Benim kuşağımda ise ciddi bir hak arama sorunu var. Gençler, sanki emekliliğe hazırmış gibi para harcıyorlar. Paslanmaz ve granit mutfaklı, çocukluk evinden daha büyük olan başlangıç evlerini düşünün; yepyeni kıyafetlerin sürekli yağmuru; bebek gelir gelmez zorunlu minivanlar ve SUV'ler; saç, tırnaklar, masajlar, yoga dersleri, spor salonu üyelikleri, sanat dersleri, yıllık bazda bir haftalık Karayip tatilleri.
Arka bahçeler, garajlar ve araba yolları her türden yetişkin oyuncaklarıyla doludur. Yeni yürümeye başlayan çocuklar, akla gelebilecek her türden ders dışı etkinliklere katılmadıklarında tasarımcı kıyafetleri ve güneş gözlükleri, spor markalı sırt çantaları ve öğle yemeği çantaları içinde dolaşıyorlar. Herkesin cebinde bir iPhone vardır; çocukların araba koltuklarının önüne iPad'leri takılır; her evde birkaç düz ekran televizyon var.

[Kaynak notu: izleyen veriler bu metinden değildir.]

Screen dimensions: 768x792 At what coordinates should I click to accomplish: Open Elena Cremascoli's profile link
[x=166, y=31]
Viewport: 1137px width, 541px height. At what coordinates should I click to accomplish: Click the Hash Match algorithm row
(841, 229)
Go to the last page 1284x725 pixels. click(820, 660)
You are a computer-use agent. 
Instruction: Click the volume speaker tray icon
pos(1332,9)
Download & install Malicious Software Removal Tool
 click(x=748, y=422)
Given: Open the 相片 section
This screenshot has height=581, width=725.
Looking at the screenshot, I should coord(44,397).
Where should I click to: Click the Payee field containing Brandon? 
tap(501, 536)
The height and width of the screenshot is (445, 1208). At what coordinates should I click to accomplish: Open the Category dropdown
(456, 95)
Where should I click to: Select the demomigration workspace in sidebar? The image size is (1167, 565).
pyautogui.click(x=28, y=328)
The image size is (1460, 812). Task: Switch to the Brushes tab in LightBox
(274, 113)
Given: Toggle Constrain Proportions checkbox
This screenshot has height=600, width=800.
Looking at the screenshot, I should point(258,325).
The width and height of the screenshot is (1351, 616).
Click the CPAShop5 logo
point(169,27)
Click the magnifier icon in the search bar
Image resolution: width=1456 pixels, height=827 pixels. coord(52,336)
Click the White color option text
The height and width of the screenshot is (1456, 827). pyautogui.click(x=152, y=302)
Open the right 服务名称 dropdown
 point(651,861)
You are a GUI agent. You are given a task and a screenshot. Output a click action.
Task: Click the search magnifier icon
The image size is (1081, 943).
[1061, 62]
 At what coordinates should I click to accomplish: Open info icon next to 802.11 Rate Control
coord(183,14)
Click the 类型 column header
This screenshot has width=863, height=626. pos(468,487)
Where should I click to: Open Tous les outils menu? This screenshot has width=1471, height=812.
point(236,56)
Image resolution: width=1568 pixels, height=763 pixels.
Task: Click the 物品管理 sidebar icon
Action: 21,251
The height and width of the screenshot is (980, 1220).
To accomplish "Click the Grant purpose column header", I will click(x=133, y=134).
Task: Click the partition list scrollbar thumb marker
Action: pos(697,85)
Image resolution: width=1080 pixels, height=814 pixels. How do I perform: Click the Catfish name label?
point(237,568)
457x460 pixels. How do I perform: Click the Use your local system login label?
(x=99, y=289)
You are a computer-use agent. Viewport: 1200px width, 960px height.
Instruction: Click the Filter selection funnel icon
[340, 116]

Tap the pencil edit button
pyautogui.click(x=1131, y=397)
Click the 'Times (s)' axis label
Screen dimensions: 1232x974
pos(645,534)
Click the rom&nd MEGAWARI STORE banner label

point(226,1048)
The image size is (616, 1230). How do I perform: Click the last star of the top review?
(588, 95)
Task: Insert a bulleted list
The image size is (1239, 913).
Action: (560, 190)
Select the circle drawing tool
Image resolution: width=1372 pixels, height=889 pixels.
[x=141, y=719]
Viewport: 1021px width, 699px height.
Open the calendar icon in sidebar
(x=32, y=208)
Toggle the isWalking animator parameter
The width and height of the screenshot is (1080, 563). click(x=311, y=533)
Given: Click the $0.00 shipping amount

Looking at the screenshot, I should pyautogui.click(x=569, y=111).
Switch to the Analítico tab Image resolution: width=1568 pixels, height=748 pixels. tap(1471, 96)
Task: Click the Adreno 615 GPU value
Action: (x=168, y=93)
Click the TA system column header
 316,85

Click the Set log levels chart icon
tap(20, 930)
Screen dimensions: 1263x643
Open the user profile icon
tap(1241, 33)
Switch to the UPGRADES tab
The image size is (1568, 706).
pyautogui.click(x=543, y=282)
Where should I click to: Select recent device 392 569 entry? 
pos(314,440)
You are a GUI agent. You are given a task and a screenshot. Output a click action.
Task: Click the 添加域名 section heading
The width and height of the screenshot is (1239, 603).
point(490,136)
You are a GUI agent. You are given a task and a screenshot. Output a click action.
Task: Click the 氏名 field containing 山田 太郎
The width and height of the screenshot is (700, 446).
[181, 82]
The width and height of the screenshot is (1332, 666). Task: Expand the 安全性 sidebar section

Gitti, "yapmak" ve "olmadan yapmak" ve "kendi imkanları dahilinde yaşamak" için önemli olan tutumdur. Bunların yerine "sadece bir kez yaşarsın" ve "şimdiki zaman için yaşa" ve "kaçırma korkusu" ve "işe yarayacak" konuldu ve bunların tümü daha fazla harcama için gerekçe olarak kullanıldı
Ciddi bir uyandırma çağrısı zamanı çünkü aksi takdirde uzun vadeli etkileri felaket olur. Kanadalı finans blogcusu Garth Turner'ın sert sözlerini başka bir deyişle, "Umarım emeklilikte Purina'nın tadını beğenirsiniz!" için mantıksal olarak kaydedemezsiniz. Şimdi harcamakla çok meşgulsen gelecek.
Daha fazla genç, 'kişisel bakım' ödemelerini bir tasarruf hesabına tahsis etseydi, hesabın ne kadar hızlı büyüyeceğine şaşırırlardı. Neden bu haftaya Kara Cuma'da alışverişe gitmeyerek başlamıyorsunuz? Bunun yerine yürüyüşe çıkın. Ev yapımı hediyeler üzerinde çalışarak tatil alışverişi çılgınlığından kaçının. Çocukların Noel listelerini bir veya iki öğeye ayırın. Dışarı çıkmak yerine evde eğlenin. Bir şişe daha az şarap alın.
Zor olan kısım, bunu tekrar tekrar yapmaya devam etmektir, ancak bu mümkündür. Yavaş ama emin adımlarla, buna devam ederseniz, banka hesap numarasının yukarı doğru süründüğünü göreceksiniz ve bu gerçekten iyi hissettirecek.